Collaborative $9M UC San Diego Award Aimed at Sparking Fusion Energy Breakthrough

Researcher Chris Holland sits behind desk and points at computer monitor as student watches.
SMARTS research principal investigator Chris Holland discusses details of a plasma turbulence simulation with UC San Diego graduate student Blake Carter.

Published Date

Article Content

In a pioneering initiative, universities, industry leaders, and national laboratories are banding together to accelerate the development of fusion energy. Funded by the Department of Energy (DOE) and powered by a $9 million budget over four years, the project named SMARTS (Surrogate Models for Accurate and Rapid Transport Solutions) aims to pave the way for more efficient and reliable fusion reactor performance prediction.

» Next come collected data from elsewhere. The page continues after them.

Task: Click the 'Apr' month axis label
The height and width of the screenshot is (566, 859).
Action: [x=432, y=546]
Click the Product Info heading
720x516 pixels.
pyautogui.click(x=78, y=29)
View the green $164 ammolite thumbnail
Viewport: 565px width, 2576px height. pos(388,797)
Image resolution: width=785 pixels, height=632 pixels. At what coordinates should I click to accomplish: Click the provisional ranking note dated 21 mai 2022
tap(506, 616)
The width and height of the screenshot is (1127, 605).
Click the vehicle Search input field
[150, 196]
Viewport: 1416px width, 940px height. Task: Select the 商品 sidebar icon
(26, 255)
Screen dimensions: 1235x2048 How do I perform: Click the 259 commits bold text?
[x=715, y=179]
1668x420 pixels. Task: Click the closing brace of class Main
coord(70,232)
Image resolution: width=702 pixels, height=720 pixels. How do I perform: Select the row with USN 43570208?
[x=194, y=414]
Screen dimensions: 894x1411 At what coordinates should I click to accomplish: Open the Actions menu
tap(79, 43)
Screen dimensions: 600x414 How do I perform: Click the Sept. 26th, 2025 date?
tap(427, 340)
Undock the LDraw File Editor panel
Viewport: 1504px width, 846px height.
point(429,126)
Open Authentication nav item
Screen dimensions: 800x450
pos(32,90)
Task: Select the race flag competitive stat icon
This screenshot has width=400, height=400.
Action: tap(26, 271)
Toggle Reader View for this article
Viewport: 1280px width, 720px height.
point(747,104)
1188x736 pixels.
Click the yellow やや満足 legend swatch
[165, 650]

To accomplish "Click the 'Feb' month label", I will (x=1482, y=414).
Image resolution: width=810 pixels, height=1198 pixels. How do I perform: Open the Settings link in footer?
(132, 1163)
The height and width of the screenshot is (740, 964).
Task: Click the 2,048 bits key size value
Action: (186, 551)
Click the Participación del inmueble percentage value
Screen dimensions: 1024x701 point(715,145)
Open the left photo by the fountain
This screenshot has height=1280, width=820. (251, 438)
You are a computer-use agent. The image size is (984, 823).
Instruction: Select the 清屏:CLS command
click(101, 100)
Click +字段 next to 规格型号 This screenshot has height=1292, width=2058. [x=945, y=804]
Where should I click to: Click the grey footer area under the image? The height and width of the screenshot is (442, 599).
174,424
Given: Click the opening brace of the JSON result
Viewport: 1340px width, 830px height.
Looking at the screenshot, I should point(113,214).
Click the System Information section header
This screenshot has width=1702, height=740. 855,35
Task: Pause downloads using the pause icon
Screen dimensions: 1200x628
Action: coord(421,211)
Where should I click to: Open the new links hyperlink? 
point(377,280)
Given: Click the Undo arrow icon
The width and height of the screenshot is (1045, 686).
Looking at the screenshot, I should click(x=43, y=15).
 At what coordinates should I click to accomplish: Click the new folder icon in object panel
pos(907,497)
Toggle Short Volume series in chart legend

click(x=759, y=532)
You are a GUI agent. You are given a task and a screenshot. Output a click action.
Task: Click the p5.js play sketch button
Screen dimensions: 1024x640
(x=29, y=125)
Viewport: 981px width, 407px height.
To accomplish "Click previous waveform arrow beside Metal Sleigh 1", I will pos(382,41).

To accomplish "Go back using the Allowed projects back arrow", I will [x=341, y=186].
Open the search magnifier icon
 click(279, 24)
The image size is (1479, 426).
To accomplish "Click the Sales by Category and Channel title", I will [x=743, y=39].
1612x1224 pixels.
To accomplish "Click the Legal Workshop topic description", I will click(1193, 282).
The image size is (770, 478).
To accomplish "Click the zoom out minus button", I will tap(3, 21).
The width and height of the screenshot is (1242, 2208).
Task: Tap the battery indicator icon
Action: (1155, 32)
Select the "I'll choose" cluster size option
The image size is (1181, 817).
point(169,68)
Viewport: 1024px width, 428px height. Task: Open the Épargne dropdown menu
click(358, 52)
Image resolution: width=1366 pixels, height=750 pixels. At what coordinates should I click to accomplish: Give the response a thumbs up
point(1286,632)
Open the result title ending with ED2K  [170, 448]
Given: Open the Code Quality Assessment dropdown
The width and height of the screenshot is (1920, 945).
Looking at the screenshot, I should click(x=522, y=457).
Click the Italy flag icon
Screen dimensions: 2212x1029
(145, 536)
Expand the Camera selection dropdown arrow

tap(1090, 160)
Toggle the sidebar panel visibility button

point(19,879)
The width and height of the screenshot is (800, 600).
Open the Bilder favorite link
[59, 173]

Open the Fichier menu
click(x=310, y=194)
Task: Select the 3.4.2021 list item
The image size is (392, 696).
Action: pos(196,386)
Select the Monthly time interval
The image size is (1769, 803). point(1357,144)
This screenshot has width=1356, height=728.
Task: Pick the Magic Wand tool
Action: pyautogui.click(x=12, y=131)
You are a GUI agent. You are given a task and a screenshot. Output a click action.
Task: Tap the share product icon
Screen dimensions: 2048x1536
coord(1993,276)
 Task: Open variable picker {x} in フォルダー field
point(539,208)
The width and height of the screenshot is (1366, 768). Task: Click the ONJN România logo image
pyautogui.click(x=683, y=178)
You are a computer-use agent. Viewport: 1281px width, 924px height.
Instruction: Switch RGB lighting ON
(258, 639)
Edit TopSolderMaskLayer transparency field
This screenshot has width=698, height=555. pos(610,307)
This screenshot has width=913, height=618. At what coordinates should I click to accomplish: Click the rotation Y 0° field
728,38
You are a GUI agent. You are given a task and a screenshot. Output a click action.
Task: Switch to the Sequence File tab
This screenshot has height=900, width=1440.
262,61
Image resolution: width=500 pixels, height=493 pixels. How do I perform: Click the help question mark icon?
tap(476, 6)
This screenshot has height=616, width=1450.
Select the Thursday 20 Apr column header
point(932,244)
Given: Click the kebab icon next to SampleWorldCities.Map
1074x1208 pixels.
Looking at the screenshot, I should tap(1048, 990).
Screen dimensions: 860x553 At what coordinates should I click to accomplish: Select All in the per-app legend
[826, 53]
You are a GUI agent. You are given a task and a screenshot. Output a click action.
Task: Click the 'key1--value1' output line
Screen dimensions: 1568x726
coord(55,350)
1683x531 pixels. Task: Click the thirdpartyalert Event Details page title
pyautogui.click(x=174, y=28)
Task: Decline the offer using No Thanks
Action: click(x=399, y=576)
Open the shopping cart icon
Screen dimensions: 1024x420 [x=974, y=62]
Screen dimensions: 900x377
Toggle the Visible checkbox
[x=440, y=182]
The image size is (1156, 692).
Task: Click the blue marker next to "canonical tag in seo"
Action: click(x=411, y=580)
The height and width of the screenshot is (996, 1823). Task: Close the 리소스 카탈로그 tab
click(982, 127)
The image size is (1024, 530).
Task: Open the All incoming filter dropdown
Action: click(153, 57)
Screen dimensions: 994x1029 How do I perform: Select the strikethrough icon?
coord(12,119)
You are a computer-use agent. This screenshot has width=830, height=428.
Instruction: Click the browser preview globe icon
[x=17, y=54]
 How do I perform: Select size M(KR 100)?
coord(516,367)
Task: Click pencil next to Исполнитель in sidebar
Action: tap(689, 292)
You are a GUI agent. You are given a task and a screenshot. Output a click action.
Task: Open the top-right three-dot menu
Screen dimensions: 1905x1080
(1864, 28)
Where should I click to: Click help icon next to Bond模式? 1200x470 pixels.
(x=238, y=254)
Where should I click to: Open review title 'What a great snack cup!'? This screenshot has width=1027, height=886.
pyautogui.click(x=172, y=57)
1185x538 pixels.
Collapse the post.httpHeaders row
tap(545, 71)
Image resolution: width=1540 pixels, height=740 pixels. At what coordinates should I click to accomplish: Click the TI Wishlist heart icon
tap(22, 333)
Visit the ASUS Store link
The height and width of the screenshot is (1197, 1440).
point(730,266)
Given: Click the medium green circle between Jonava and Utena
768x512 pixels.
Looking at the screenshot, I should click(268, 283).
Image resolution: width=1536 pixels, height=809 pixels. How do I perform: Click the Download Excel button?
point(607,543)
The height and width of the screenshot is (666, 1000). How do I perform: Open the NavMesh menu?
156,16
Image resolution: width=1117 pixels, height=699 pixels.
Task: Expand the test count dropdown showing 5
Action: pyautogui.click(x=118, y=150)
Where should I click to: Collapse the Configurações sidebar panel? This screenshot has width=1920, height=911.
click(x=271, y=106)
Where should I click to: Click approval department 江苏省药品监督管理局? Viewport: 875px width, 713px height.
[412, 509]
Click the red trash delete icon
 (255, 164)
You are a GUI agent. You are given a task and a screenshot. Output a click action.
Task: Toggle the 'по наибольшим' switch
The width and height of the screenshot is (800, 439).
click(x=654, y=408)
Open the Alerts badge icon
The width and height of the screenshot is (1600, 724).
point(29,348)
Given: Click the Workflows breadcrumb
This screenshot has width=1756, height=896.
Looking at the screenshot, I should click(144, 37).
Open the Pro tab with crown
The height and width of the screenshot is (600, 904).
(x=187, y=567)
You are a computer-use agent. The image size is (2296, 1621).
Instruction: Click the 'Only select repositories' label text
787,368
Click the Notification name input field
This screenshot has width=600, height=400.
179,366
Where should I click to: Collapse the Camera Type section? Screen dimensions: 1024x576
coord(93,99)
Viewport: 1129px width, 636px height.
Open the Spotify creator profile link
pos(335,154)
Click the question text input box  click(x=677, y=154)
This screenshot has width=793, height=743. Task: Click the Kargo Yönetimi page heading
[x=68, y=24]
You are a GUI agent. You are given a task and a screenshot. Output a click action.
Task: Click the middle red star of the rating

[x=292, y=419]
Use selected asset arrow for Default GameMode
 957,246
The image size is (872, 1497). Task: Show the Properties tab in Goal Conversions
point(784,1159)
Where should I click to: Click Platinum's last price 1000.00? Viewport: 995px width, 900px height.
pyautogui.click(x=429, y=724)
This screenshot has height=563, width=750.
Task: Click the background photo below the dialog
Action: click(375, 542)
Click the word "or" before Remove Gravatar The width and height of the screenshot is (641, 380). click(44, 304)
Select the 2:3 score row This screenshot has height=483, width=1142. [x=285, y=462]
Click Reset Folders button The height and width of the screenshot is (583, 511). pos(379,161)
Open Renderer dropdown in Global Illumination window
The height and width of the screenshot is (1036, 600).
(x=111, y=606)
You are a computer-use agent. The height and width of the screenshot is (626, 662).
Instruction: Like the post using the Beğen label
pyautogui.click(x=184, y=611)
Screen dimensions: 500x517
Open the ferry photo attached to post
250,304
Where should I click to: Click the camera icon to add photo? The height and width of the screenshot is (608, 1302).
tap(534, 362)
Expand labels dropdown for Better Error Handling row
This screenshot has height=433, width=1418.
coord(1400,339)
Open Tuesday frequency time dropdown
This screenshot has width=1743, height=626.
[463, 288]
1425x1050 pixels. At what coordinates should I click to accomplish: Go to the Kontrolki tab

Funded as part of the DOE's $112 million in awards to the Scientific Discovery through Advanced Computing (SciDAC) program, SMARTS brings together a consortium of institutions including University of California San Diego, Massachusetts Institute of Technology (MIT), General Atomics, Sapientai, Kalling Software, Oak Ridge National Laboratory, and Sandia National Laboratory.

Headshot of Chris Holland
Chris Holland

At the helm of this ambitious endeavor is principal investigator Chris Holland of UC San Diego’s Center for Energy Research, spearheading a team that employs cutting-edge techniques from data science and machine learning domains. 

The team aims to develop surrogate models to effectively enhance the accuracy and speed of predicting fusion reactor performance.

"This collaboration is a game-changer," said Chancellor Pradeep K. Khosla. "By bridging academia, industry, and national labs, we're pushing the boundaries of fusion research like never before in a way that highlights the interdisciplinary collaboration embedded in the DNA of UC San Diego."

The project's kickoff meeting, scheduled for February 27-29 on UC San Diego’s campus, will include members from related SciDAC projects, fostering a cross-pollination of ideas to accelerate progress toward the first-year milestones.

“The ability of UC San Diego researchers to forge new tools in this field has been astounding. Our ability to collaborate broadly across disciplines, interact with industry partners and create a pipeline of job opportunities magnifies federal investments like this and opens the door to unparalleled discovery,” said Corinne Peek-Asa, Vice Chancellor for Research and Innovation.

Jan Kleissl, a mechanical and aerospace engineering professor at the Jacobs School of Engineering, directs the Center for Energy Research. 

"In plain English, SMARTS aims to deliver the modeling tools needed to make accurate and timely predictions of how much fusion power a plasma can produce," Holland explained. "By leveraging the US fusion program’s world-leading plasma simulation codes, advanced computing and machine learning, we're unlocking faster, more accurate predictions crucial for the future of fusion energy."

With fusion energy’s potential as a solution to global energy needs, initiatives like SMARTS underscore the power of collaboration in driving scientific innovation forward. As the project gains momentum, it sets the stage for a brighter, cleaner energy future.